Why Some Succeed While Others Fail: Stonewall Jackson

The true name of this most remarkable man was Thomas Jonathan Jackson; few people, however, would recognize by that name to whom was referred. At the battle of Bull Run, when the Confederates seemed about to fly, General Bee suddenly appearing in view of his men, pointing to Jackson’s column exclaimed: “There stands Jackson like a stone-wall.” From that hour the name he received by ordinance of water was supplanted by that received in a baptism of fire.

Stonewall Jackson was born at Clarksburg, Virginia, January 21st, 1824. He graduated at West Point in time to serve in the Mexican war, where he became distinguished for gallant service and was brevetted as captain, and finally major. After serving a number of years in the regular army he resigned to become professor and instructor in military tactics in the Virginia Military Academy, situated at Lexington, Kentucky. He was considered at this time a most peculiar man, being very eccentric in his habits. At the breaking out of the civil war he naturally sided with his State, and it is believed that he was sincere. It is said that Jackson never fought a battle without praying earnestly for the success of his people. As has been intimated, he saved the day for the Confederacy at Bull Run.

McClellan was promised the assistance of General McDowell and forty thousand men who had been left at headquarters for the protection of the capital. It was well-known that a combined attack on Richmond was designed immediately upon the junction of the two great armies. To prevent the execution of this plan Jackson was ordered to drive the Federal forces out of the Shenandoah Valley and threaten Washington. He accomplished this by one of the most brilliant campaigns of the war. He crossed the mountains and drove the army of Fremont back, and returning to the Valley with all speed defeated Banks at every turn; indeed, it was only by the most rapid marching that the Federals escaped across the Potomac.
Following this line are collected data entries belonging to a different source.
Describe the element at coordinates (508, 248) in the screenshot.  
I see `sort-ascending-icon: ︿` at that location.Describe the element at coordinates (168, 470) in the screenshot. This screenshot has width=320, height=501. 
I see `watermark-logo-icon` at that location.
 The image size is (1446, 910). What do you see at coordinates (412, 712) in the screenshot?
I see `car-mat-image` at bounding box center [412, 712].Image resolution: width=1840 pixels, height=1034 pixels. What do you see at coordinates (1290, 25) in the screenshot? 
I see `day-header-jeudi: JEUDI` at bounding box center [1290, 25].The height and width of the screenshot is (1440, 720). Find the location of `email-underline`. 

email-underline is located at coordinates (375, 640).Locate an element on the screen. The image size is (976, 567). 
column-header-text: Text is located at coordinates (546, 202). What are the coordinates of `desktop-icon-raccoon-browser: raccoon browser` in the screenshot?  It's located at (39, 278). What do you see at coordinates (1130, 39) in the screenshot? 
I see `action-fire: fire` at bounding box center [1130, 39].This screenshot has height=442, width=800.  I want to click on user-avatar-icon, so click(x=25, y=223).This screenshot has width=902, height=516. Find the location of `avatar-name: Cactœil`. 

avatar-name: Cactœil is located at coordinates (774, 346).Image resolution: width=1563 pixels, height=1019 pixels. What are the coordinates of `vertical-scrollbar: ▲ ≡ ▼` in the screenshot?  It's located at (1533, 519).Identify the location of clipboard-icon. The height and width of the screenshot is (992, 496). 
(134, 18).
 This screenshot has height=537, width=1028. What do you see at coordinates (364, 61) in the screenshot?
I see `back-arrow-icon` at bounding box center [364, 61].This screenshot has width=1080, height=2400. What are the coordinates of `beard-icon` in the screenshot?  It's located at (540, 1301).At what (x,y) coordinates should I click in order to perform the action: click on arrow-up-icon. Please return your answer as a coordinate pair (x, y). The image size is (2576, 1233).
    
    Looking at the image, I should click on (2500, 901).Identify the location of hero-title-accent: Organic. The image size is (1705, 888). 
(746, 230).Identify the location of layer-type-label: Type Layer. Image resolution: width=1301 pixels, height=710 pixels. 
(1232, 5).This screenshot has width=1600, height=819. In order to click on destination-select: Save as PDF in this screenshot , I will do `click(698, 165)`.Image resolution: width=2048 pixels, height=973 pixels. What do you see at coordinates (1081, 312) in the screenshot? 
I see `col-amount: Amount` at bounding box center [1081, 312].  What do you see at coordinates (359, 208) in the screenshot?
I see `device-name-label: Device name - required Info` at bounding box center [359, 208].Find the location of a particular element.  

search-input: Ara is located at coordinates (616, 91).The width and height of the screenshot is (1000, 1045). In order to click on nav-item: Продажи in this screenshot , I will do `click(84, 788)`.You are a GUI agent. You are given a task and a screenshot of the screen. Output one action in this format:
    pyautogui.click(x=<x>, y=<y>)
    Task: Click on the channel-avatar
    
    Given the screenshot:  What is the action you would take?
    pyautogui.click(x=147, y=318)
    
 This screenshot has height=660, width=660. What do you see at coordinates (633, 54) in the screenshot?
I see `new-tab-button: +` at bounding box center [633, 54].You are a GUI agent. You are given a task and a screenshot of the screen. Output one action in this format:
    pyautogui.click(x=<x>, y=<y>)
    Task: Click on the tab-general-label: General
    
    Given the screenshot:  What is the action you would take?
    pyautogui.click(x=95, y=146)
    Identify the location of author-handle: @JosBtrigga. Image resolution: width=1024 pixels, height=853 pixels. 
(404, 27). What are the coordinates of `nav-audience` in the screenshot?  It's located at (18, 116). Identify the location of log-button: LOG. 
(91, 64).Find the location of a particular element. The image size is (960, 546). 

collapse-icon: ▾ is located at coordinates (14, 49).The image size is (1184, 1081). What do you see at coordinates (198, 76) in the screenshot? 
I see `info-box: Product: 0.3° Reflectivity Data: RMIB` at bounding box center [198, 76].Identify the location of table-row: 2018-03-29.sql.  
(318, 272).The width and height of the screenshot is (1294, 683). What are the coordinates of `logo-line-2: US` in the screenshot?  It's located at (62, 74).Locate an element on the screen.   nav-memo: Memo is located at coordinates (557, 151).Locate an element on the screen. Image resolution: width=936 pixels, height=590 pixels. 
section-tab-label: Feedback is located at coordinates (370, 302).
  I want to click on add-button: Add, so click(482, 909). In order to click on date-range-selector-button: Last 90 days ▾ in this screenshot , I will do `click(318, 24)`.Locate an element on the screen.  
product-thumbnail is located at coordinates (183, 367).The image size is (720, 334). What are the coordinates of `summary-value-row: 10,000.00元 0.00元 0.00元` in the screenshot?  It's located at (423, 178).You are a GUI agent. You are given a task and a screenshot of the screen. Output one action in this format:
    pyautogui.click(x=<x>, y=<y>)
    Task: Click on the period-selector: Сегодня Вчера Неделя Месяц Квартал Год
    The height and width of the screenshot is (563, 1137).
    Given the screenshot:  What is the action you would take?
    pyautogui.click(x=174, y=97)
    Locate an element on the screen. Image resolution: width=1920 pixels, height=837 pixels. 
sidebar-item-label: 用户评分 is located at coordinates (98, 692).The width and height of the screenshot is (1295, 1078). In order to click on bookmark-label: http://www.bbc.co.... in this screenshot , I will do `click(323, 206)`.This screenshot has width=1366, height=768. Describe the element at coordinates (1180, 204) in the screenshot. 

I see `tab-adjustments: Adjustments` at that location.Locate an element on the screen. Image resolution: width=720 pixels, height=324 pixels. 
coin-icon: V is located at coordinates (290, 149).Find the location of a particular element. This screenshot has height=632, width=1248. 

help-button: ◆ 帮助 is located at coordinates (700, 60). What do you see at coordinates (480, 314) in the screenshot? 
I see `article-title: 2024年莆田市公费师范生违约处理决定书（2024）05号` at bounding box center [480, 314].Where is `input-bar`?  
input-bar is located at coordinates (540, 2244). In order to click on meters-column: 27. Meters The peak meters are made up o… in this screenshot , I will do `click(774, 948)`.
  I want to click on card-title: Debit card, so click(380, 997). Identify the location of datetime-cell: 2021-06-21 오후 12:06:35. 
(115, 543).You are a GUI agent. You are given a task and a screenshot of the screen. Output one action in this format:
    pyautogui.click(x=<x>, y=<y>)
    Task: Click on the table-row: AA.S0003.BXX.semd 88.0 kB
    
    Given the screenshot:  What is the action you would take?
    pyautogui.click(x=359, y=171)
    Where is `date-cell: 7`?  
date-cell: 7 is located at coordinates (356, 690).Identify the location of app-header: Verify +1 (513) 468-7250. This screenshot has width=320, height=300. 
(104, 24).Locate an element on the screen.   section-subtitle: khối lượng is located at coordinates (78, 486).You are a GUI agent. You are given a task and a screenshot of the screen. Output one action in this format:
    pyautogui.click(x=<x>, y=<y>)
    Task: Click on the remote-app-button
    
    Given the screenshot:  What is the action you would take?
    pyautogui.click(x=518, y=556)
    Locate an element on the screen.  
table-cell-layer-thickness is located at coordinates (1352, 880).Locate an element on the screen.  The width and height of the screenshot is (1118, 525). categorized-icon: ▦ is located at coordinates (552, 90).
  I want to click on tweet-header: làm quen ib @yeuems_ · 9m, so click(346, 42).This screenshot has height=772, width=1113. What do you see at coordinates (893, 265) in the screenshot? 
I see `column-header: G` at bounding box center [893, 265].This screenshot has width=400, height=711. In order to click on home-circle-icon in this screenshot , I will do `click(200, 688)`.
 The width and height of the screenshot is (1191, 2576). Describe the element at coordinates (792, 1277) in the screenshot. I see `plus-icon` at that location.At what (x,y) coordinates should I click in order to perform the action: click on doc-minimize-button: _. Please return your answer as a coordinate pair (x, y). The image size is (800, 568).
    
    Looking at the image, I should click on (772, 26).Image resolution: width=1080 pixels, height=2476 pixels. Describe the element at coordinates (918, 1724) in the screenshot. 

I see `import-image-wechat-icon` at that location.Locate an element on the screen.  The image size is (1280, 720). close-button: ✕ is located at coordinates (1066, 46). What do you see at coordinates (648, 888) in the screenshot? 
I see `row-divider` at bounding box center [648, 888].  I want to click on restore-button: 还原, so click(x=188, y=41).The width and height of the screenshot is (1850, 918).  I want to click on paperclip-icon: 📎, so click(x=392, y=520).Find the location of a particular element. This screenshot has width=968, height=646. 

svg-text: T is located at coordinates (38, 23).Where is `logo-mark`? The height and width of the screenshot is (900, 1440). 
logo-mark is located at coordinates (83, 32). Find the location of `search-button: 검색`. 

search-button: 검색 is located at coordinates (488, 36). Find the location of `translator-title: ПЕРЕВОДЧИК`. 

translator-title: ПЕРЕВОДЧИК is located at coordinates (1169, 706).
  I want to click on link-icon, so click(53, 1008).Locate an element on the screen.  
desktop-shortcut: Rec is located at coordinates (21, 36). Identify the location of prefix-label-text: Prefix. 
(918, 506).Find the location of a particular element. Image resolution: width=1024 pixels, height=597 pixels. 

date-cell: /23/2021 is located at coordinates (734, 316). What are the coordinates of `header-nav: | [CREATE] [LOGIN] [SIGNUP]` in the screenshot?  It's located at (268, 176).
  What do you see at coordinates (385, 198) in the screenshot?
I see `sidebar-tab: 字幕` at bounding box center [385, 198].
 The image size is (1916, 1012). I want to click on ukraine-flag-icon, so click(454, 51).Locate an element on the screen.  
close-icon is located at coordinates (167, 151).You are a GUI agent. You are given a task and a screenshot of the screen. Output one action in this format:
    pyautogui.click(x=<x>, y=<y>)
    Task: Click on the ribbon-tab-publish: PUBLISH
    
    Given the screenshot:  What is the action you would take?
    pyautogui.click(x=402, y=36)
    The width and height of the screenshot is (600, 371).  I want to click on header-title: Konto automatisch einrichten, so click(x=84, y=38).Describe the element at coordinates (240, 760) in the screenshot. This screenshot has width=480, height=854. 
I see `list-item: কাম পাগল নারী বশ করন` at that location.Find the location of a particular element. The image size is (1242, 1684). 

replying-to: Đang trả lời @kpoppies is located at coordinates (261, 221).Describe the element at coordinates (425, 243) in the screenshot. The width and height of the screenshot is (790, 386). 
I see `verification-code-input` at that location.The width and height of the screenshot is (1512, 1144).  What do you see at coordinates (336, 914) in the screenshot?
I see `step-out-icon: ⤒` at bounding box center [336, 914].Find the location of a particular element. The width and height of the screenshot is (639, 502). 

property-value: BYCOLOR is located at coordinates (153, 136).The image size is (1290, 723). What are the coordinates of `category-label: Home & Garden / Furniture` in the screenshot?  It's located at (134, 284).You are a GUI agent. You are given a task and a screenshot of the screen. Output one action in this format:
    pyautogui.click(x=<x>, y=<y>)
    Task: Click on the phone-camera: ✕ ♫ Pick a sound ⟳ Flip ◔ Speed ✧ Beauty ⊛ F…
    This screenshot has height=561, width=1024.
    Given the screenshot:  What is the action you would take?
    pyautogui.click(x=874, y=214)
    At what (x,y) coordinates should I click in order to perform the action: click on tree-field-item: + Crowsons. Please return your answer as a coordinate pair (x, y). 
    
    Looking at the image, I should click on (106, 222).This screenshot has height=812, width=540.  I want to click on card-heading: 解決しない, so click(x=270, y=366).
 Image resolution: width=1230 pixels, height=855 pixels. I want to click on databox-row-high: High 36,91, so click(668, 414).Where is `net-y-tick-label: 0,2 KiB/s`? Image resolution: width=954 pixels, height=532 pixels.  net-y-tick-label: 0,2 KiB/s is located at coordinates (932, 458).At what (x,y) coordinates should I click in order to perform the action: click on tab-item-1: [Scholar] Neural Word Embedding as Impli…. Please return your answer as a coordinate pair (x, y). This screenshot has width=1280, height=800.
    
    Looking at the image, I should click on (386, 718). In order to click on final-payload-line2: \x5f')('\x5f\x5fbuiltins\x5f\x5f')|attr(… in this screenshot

McDowell was suspended from joining McClellan and ordered to co-operate in crushing Jackson. Jackson, with a force of scarcely twenty thousand men, had opposed to him, bent upon his destruction, fully seventy thousand men, and four major-generals; his defeat seemed certain, yet by a most rapid and skillful march he eluded pursuit until his army had reached a point from which his line of retreat was safe, when he turned upon his enemy and defeated Fremont at Cross Keys June 8th, and Shields at Port Republic the next day. Having thus accomplished the purpose of the campaign, he hastened to join Lee in his attack on McClellan. As before stated, this was a most brilliant campaign. Not only was McDowell prevented from joining McClellan, but McClellan became alarmed as to his own safety, and resolved to change his base from the York to the James. This forced upon him the Peninsula campaign, which resulted in the Union army being driven back to Washington. For this and other important services he was made a major-general. Being placed in immediate control of nearly half of Lee’s entire army, he made one of his characteristic movements; gaining Pope’s rear, fell upon the Union forces with a terrible ferocity which carried all before it. By a rapid movement in the Antietam campaign Jackson captured Harper’s Ferry and eleven thousand men, and then, by a forced march, rejoined Lee in time to take an important part in the battle of Antietam two days afterward.

At Fredericksburg he was made a lieutenant-general. He soon controlled two-thirds of the Confederate forces, and at Chancellorsville he made a secret march of over fifteen miles mostly by forest roads, and gaining Hooker’s right fell upon it by surprise, and drove it in rout upon the main body. The engagement being apparently over he rode into the woods to reconnoiter, having with him a small escort. Upon his return they were mistaken for Union scouts and fired upon by his own men. Several of the escort were killed, and Jackson received three balls, one through each hand and one which shattered his shoulder. He was at length carried to the rear where his arm was amputated. Pneumonia set in, however, which was the immediate cause of his death. His last words were, “Let us cross over and rest under the shade of the trees.”

Stonewall Jackson was considered by the Confederates to have been their most brilliant commander, and his death had much to do with the overthrow of their Government.